**RECORDS SUPPLIED:**
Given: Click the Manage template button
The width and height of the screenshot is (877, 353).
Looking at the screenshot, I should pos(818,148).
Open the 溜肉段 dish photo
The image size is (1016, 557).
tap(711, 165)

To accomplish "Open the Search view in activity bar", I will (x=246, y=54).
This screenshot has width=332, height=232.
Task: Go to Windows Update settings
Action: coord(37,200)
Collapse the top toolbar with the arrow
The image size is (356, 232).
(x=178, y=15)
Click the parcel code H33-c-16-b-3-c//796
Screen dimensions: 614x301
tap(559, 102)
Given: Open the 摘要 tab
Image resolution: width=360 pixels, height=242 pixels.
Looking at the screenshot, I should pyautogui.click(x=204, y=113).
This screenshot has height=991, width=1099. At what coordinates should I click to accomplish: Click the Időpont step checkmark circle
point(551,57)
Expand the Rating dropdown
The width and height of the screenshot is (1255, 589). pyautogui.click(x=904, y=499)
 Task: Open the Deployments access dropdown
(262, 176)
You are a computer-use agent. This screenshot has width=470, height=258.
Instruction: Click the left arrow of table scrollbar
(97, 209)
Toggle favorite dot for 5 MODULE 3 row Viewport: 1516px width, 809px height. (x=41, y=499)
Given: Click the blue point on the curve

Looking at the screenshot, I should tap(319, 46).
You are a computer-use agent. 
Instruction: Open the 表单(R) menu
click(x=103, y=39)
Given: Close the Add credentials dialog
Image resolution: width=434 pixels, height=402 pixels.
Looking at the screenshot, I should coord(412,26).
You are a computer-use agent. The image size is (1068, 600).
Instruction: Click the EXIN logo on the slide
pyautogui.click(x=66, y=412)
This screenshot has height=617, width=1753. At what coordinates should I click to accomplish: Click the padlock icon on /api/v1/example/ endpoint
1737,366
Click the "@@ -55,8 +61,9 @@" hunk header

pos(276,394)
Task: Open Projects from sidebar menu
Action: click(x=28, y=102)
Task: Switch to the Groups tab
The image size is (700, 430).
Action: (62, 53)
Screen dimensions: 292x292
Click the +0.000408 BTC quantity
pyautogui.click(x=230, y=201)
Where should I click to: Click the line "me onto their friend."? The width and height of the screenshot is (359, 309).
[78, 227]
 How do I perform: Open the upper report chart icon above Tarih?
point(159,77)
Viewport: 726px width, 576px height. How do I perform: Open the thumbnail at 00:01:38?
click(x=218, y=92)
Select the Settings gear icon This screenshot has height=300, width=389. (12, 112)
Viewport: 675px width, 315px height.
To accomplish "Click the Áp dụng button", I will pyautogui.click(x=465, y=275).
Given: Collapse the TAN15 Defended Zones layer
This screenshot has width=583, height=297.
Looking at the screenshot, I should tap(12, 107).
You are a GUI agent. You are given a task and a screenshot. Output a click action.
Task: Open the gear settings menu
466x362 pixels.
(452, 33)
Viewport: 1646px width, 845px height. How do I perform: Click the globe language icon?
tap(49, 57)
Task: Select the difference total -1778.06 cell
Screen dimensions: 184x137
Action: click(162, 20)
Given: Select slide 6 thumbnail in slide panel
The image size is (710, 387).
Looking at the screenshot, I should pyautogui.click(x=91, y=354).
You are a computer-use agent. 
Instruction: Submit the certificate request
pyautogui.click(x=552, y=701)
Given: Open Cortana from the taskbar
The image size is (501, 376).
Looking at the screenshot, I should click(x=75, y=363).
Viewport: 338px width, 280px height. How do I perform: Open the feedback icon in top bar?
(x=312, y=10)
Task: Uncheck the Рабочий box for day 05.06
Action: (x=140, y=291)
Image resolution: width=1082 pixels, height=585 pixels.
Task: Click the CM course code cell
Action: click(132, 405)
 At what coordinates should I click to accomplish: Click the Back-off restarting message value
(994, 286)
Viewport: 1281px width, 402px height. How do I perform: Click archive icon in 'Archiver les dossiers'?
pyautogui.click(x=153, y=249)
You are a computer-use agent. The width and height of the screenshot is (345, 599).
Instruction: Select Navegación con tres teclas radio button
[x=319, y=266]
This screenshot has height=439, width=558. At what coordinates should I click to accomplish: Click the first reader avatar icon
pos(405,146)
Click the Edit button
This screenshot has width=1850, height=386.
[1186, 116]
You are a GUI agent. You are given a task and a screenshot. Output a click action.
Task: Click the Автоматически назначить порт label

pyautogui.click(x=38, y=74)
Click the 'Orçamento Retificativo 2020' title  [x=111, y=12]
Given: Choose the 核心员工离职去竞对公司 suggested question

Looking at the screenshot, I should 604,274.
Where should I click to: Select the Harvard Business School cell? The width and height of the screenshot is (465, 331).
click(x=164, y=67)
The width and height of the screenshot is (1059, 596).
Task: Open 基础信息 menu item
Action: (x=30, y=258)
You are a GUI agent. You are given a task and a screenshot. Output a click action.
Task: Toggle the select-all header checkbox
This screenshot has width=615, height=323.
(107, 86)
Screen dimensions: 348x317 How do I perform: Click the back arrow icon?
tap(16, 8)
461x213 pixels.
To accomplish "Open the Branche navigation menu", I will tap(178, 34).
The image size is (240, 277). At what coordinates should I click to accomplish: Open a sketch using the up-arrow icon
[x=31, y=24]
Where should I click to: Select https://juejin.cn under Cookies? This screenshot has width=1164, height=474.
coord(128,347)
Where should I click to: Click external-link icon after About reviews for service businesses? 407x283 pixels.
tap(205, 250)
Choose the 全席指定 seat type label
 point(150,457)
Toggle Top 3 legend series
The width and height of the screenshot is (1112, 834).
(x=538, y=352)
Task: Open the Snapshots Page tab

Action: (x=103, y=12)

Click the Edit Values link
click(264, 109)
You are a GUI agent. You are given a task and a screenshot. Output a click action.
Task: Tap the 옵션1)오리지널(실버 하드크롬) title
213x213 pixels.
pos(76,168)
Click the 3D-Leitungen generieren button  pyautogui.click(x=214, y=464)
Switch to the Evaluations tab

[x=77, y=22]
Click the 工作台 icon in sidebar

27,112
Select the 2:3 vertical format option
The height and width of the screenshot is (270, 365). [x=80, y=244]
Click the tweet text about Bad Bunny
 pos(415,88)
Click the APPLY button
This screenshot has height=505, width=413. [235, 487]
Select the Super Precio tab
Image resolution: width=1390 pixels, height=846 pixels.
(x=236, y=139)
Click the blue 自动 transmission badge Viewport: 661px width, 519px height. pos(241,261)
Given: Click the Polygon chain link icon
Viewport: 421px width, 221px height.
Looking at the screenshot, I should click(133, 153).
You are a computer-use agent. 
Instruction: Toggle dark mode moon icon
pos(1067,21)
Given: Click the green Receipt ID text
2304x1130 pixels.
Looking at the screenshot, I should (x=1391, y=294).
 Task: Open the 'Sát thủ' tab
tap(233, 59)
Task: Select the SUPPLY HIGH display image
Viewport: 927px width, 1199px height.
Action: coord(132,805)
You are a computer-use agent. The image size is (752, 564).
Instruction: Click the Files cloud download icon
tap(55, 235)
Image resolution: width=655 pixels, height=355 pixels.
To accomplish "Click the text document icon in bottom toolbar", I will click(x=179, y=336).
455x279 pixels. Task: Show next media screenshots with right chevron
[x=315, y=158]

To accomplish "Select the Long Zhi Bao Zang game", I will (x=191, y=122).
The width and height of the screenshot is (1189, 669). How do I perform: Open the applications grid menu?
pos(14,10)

**TASK INSTRUCTIONS:**
From the listing above, copy all lines holding the word "title".

**TASK OUTPUT:**
Click the 'Orçamento Retificativo 2020' title  [x=111, y=12]
Task: Tap the 옵션1)오리지널(실버 하드크롬) title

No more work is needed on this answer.